TASK >> Copy out the items below, putting "px" in place of every "pixels" and changing nothing else.
----- DATA FOR PROCESSING
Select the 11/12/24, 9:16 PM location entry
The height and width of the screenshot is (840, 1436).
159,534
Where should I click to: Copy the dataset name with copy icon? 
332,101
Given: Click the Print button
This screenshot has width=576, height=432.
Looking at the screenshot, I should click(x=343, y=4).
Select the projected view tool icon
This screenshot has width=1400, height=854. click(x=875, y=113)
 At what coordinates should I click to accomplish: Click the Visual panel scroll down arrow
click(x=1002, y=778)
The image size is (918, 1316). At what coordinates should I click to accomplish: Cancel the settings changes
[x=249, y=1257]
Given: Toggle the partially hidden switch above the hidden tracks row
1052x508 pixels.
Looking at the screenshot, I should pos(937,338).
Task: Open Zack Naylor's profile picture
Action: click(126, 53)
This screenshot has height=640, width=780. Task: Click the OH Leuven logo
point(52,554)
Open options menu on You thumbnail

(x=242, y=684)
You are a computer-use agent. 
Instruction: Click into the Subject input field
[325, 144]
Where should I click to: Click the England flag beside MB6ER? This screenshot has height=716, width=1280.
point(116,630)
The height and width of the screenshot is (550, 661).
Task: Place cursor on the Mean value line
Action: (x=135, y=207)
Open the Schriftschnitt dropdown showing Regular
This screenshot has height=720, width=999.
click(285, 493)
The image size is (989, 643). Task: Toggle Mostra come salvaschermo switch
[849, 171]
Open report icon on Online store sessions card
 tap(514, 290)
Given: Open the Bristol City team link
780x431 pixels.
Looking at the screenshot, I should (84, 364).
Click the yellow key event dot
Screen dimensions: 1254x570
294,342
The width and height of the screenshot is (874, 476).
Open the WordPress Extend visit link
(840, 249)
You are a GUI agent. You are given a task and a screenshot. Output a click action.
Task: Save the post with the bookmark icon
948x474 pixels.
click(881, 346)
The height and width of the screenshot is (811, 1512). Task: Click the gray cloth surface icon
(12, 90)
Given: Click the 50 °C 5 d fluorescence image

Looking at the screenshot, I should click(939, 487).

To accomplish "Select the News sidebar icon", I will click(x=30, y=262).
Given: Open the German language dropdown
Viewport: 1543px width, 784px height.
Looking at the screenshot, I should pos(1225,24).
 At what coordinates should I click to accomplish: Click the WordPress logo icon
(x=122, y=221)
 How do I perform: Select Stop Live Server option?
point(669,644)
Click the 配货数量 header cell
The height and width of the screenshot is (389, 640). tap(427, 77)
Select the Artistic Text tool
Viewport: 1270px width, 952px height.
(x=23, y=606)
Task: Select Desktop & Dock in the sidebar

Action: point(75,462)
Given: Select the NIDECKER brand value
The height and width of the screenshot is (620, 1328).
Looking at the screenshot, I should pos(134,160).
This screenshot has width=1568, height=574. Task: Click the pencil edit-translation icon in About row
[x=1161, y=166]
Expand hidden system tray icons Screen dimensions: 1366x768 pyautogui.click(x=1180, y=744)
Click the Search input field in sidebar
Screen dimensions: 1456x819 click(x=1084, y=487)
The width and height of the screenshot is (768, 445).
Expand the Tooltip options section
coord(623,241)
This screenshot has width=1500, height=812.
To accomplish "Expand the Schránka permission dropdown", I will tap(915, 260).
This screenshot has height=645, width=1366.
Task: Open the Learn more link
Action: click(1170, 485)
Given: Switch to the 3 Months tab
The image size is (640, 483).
----------
REPLY TO THE TASK >>
Select the 11/12/24, 9:16 PM location entry
The height and width of the screenshot is (840, 1436).
159,534
Where should I click to: Copy the dataset name with copy icon? 
332,101
Given: Click the Print button
This screenshot has width=576, height=432.
Looking at the screenshot, I should click(x=343, y=4).
Select the projected view tool icon
This screenshot has width=1400, height=854. click(x=875, y=113)
 At what coordinates should I click to accomplish: Click the Visual panel scroll down arrow
click(x=1002, y=778)
The image size is (918, 1316). At what coordinates should I click to accomplish: Cancel the settings changes
[x=249, y=1257]
Given: Toggle the partially hidden switch above the hidden tracks row
1052x508 px.
Looking at the screenshot, I should pos(937,338).
Task: Open Zack Naylor's profile picture
Action: click(126, 53)
This screenshot has height=640, width=780. Task: Click the OH Leuven logo
point(52,554)
Open options menu on You thumbnail

(x=242, y=684)
You are a computer-use agent. 
Instruction: Click into the Subject input field
[325, 144]
Where should I click to: Click the England flag beside MB6ER? This screenshot has height=716, width=1280.
point(116,630)
The height and width of the screenshot is (550, 661).
Task: Place cursor on the Mean value line
Action: (x=135, y=207)
Open the Schriftschnitt dropdown showing Regular
This screenshot has height=720, width=999.
click(285, 493)
The image size is (989, 643). Task: Toggle Mostra come salvaschermo switch
[849, 171]
Open report icon on Online store sessions card
 tap(514, 290)
Given: Open the Bristol City team link
780x431 px.
Looking at the screenshot, I should (84, 364).
Click the yellow key event dot
Screen dimensions: 1254x570
294,342
The width and height of the screenshot is (874, 476).
Open the WordPress Extend visit link
(840, 249)
You are a GUI agent. You are given a task and a screenshot. Output a click action.
Task: Save the post with the bookmark icon
948x474 px.
click(881, 346)
The height and width of the screenshot is (811, 1512). Task: Click the gray cloth surface icon
(12, 90)
Given: Click the 50 °C 5 d fluorescence image

Looking at the screenshot, I should click(939, 487).

To accomplish "Select the News sidebar icon", I will click(x=30, y=262).
Given: Open the German language dropdown
Viewport: 1543px width, 784px height.
Looking at the screenshot, I should pos(1225,24).
 At what coordinates should I click to accomplish: Click the WordPress logo icon
(x=122, y=221)
 How do I perform: Select Stop Live Server option?
point(669,644)
Click the 配货数量 header cell
The height and width of the screenshot is (389, 640). tap(427, 77)
Select the Artistic Text tool
Viewport: 1270px width, 952px height.
(x=23, y=606)
Task: Select Desktop & Dock in the sidebar

Action: point(75,462)
Given: Select the NIDECKER brand value
The height and width of the screenshot is (620, 1328).
Looking at the screenshot, I should pos(134,160).
This screenshot has width=1568, height=574. Task: Click the pencil edit-translation icon in About row
[x=1161, y=166]
Expand hidden system tray icons Screen dimensions: 1366x768 pyautogui.click(x=1180, y=744)
Click the Search input field in sidebar
Screen dimensions: 1456x819 click(x=1084, y=487)
The width and height of the screenshot is (768, 445).
Expand the Tooltip options section
coord(623,241)
This screenshot has width=1500, height=812.
To accomplish "Expand the Schránka permission dropdown", I will tap(915, 260).
This screenshot has height=645, width=1366.
Task: Open the Learn more link
Action: click(1170, 485)
Given: Switch to the 3 Months tab
The image size is (640, 483).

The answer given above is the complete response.